- **TASK BRIEF**
Produce the records again in full, exactly as shown below.

---------- DATASET RECORDS ----------

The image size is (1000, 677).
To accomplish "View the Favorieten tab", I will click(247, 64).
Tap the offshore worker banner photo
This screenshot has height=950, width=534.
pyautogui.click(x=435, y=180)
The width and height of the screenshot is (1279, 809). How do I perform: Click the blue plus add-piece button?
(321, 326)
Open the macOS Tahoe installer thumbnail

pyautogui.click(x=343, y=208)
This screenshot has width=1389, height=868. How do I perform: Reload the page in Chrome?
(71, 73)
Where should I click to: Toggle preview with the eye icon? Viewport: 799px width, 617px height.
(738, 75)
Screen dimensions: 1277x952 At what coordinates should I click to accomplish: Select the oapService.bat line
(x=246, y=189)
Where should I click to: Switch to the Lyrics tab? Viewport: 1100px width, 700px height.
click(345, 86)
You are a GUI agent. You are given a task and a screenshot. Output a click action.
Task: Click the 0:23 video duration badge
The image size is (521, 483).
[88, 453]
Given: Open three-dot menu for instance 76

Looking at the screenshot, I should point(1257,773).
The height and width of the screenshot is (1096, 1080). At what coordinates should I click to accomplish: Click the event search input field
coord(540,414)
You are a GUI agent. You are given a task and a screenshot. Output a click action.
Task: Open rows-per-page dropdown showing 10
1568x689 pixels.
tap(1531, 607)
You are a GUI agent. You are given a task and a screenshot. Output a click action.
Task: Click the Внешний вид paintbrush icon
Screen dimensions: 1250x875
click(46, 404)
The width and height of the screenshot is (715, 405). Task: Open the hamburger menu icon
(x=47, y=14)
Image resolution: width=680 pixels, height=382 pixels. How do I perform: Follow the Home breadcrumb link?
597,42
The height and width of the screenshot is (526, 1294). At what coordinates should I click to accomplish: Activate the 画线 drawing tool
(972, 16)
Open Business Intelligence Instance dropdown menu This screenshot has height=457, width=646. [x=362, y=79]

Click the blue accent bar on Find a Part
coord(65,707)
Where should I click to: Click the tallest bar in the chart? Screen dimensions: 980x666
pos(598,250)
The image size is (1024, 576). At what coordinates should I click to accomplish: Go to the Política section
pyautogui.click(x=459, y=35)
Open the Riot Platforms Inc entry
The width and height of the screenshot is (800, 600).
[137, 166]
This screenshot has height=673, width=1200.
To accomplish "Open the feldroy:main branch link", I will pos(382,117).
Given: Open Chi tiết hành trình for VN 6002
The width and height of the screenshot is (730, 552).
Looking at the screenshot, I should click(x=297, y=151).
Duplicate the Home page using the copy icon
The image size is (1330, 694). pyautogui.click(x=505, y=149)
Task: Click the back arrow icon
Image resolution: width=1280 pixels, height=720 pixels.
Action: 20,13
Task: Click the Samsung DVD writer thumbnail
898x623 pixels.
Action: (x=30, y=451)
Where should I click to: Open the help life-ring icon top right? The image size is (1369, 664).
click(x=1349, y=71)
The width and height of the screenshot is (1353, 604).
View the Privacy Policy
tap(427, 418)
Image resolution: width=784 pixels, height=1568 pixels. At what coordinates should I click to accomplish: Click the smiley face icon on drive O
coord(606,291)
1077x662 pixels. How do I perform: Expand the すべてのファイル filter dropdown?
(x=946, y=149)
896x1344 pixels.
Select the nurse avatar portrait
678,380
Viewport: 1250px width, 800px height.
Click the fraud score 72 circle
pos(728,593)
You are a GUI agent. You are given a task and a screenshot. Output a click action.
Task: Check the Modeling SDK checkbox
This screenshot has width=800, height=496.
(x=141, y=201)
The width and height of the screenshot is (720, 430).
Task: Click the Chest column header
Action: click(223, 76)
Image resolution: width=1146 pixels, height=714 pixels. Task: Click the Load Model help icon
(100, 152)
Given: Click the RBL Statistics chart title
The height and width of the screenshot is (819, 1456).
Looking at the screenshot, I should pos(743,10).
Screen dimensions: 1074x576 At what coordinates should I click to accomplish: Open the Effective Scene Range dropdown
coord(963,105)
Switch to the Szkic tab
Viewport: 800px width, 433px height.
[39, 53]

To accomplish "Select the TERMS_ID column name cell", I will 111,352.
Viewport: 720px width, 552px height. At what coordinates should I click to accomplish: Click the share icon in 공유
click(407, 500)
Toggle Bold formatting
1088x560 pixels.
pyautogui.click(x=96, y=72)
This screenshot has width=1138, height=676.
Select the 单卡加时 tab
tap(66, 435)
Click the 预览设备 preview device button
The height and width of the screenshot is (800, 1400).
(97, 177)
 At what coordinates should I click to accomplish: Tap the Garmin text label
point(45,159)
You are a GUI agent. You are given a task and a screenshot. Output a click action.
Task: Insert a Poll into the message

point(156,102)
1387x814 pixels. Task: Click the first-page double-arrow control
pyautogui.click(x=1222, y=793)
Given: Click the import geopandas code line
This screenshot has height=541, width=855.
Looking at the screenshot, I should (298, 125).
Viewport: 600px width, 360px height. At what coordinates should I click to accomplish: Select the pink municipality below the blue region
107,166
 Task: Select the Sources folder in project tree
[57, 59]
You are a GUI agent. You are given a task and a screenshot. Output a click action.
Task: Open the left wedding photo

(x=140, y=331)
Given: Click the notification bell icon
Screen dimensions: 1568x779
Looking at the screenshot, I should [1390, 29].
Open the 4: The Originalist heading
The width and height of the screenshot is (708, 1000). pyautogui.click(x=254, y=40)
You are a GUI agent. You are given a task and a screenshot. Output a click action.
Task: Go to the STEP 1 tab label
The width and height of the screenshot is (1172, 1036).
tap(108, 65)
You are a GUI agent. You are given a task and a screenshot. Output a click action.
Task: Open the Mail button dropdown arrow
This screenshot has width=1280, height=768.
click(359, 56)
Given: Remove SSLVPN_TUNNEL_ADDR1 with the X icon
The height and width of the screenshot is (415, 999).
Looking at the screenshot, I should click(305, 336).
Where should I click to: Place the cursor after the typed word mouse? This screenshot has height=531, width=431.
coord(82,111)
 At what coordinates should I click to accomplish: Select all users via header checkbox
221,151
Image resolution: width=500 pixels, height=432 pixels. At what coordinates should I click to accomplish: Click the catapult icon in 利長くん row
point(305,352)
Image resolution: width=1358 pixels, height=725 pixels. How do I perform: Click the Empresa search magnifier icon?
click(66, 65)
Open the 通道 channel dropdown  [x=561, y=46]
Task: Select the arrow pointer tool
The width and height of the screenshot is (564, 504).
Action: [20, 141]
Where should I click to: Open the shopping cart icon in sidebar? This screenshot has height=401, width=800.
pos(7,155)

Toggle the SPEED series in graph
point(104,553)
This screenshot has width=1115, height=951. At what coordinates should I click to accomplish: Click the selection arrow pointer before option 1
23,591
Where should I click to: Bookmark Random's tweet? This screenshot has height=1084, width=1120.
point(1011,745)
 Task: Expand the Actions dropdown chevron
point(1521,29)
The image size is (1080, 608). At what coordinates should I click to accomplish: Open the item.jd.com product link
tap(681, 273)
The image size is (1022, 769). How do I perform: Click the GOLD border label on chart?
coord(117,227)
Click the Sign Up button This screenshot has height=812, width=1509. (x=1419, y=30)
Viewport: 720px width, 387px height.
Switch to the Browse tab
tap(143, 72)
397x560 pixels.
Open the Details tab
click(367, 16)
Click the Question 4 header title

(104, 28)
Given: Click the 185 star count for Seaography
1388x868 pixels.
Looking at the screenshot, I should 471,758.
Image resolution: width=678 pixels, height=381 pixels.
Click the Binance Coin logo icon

----------

- **WRITTEN REPLY**
The image size is (1000, 677).
To accomplish "View the Favorieten tab", I will click(247, 64).
Tap the offshore worker banner photo
This screenshot has height=950, width=534.
pyautogui.click(x=435, y=180)
The width and height of the screenshot is (1279, 809). How do I perform: Click the blue plus add-piece button?
(321, 326)
Open the macOS Tahoe installer thumbnail

pyautogui.click(x=343, y=208)
This screenshot has width=1389, height=868. How do I perform: Reload the page in Chrome?
(71, 73)
Where should I click to: Toggle preview with the eye icon? Viewport: 799px width, 617px height.
(738, 75)
Screen dimensions: 1277x952 At what coordinates should I click to accomplish: Select the oapService.bat line
(x=246, y=189)
Where should I click to: Switch to the Lyrics tab? Viewport: 1100px width, 700px height.
click(345, 86)
You are a GUI agent. You are given a task and a screenshot. Output a click action.
Task: Click the 0:23 video duration badge
The image size is (521, 483).
[88, 453]
Given: Open three-dot menu for instance 76

Looking at the screenshot, I should point(1257,773).
The height and width of the screenshot is (1096, 1080). At what coordinates should I click to accomplish: Click the event search input field
coord(540,414)
You are a GUI agent. You are given a task and a screenshot. Output a click action.
Task: Open rows-per-page dropdown showing 10
1568x689 pixels.
tap(1531, 607)
You are a GUI agent. You are given a task and a screenshot. Output a click action.
Task: Click the Внешний вид paintbrush icon
Screen dimensions: 1250x875
click(46, 404)
The width and height of the screenshot is (715, 405). Task: Open the hamburger menu icon
(x=47, y=14)
Image resolution: width=680 pixels, height=382 pixels. How do I perform: Follow the Home breadcrumb link?
597,42
The height and width of the screenshot is (526, 1294). At what coordinates should I click to accomplish: Activate the 画线 drawing tool
(972, 16)
Open Business Intelligence Instance dropdown menu This screenshot has height=457, width=646. [x=362, y=79]

Click the blue accent bar on Find a Part
coord(65,707)
Where should I click to: Click the tallest bar in the chart? Screen dimensions: 980x666
pos(598,250)
The image size is (1024, 576). At what coordinates should I click to accomplish: Go to the Política section
pyautogui.click(x=459, y=35)
Open the Riot Platforms Inc entry
The width and height of the screenshot is (800, 600).
[137, 166]
This screenshot has height=673, width=1200.
To accomplish "Open the feldroy:main branch link", I will pos(382,117).
Given: Open Chi tiết hành trình for VN 6002
The width and height of the screenshot is (730, 552).
Looking at the screenshot, I should click(x=297, y=151).
Duplicate the Home page using the copy icon
The image size is (1330, 694). pyautogui.click(x=505, y=149)
Task: Click the back arrow icon
Image resolution: width=1280 pixels, height=720 pixels.
Action: 20,13
Task: Click the Samsung DVD writer thumbnail
898x623 pixels.
Action: (x=30, y=451)
Where should I click to: Open the help life-ring icon top right? The image size is (1369, 664).
click(x=1349, y=71)
The width and height of the screenshot is (1353, 604).
View the Privacy Policy
tap(427, 418)
Image resolution: width=784 pixels, height=1568 pixels. At what coordinates should I click to accomplish: Click the smiley face icon on drive O
coord(606,291)
1077x662 pixels. How do I perform: Expand the すべてのファイル filter dropdown?
(x=946, y=149)
896x1344 pixels.
Select the nurse avatar portrait
678,380
Viewport: 1250px width, 800px height.
Click the fraud score 72 circle
pos(728,593)
You are a GUI agent. You are given a task and a screenshot. Output a click action.
Task: Check the Modeling SDK checkbox
This screenshot has width=800, height=496.
(x=141, y=201)
The width and height of the screenshot is (720, 430).
Task: Click the Chest column header
Action: click(223, 76)
Image resolution: width=1146 pixels, height=714 pixels. Task: Click the Load Model help icon
(100, 152)
Given: Click the RBL Statistics chart title
The height and width of the screenshot is (819, 1456).
Looking at the screenshot, I should pos(743,10).
Screen dimensions: 1074x576 At what coordinates should I click to accomplish: Open the Effective Scene Range dropdown
coord(963,105)
Switch to the Szkic tab
Viewport: 800px width, 433px height.
[39, 53]

To accomplish "Select the TERMS_ID column name cell", I will 111,352.
Viewport: 720px width, 552px height. At what coordinates should I click to accomplish: Click the share icon in 공유
click(407, 500)
Toggle Bold formatting
1088x560 pixels.
pyautogui.click(x=96, y=72)
This screenshot has width=1138, height=676.
Select the 单卡加时 tab
tap(66, 435)
Click the 预览设备 preview device button
The height and width of the screenshot is (800, 1400).
(97, 177)
 At what coordinates should I click to accomplish: Tap the Garmin text label
point(45,159)
You are a GUI agent. You are given a task and a screenshot. Output a click action.
Task: Insert a Poll into the message

point(156,102)
1387x814 pixels. Task: Click the first-page double-arrow control
pyautogui.click(x=1222, y=793)
Given: Click the import geopandas code line
This screenshot has height=541, width=855.
Looking at the screenshot, I should (298, 125).
Viewport: 600px width, 360px height. At what coordinates should I click to accomplish: Select the pink municipality below the blue region
107,166
 Task: Select the Sources folder in project tree
[57, 59]
You are a GUI agent. You are given a task and a screenshot. Output a click action.
Task: Open the left wedding photo

(x=140, y=331)
Given: Click the notification bell icon
Screen dimensions: 1568x779
Looking at the screenshot, I should [1390, 29].
Open the 4: The Originalist heading
The width and height of the screenshot is (708, 1000). pyautogui.click(x=254, y=40)
You are a GUI agent. You are given a task and a screenshot. Output a click action.
Task: Go to the STEP 1 tab label
The width and height of the screenshot is (1172, 1036).
tap(108, 65)
You are a GUI agent. You are given a task and a screenshot. Output a click action.
Task: Open the Mail button dropdown arrow
This screenshot has width=1280, height=768.
click(359, 56)
Given: Remove SSLVPN_TUNNEL_ADDR1 with the X icon
The height and width of the screenshot is (415, 999).
Looking at the screenshot, I should click(305, 336).
Where should I click to: Place the cursor after the typed word mouse? This screenshot has height=531, width=431.
coord(82,111)
 At what coordinates should I click to accomplish: Select all users via header checkbox
221,151
Image resolution: width=500 pixels, height=432 pixels. At what coordinates should I click to accomplish: Click the catapult icon in 利長くん row
point(305,352)
Image resolution: width=1358 pixels, height=725 pixels. How do I perform: Click the Empresa search magnifier icon?
click(66, 65)
Open the 通道 channel dropdown  [x=561, y=46]
Task: Select the arrow pointer tool
The width and height of the screenshot is (564, 504).
Action: [20, 141]
Where should I click to: Open the shopping cart icon in sidebar? This screenshot has height=401, width=800.
pos(7,155)

Toggle the SPEED series in graph
point(104,553)
This screenshot has width=1115, height=951. At what coordinates should I click to accomplish: Click the selection arrow pointer before option 1
23,591
Where should I click to: Bookmark Random's tweet? This screenshot has height=1084, width=1120.
point(1011,745)
 Task: Expand the Actions dropdown chevron
point(1521,29)
The image size is (1080, 608). At what coordinates should I click to accomplish: Open the item.jd.com product link
tap(681, 273)
The image size is (1022, 769). How do I perform: Click the GOLD border label on chart?
coord(117,227)
Click the Sign Up button This screenshot has height=812, width=1509. (x=1419, y=30)
Viewport: 720px width, 387px height.
Switch to the Browse tab
tap(143, 72)
397x560 pixels.
Open the Details tab
click(367, 16)
Click the Question 4 header title

(104, 28)
Given: Click the 185 star count for Seaography
1388x868 pixels.
Looking at the screenshot, I should 471,758.
Image resolution: width=678 pixels, height=381 pixels.
Click the Binance Coin logo icon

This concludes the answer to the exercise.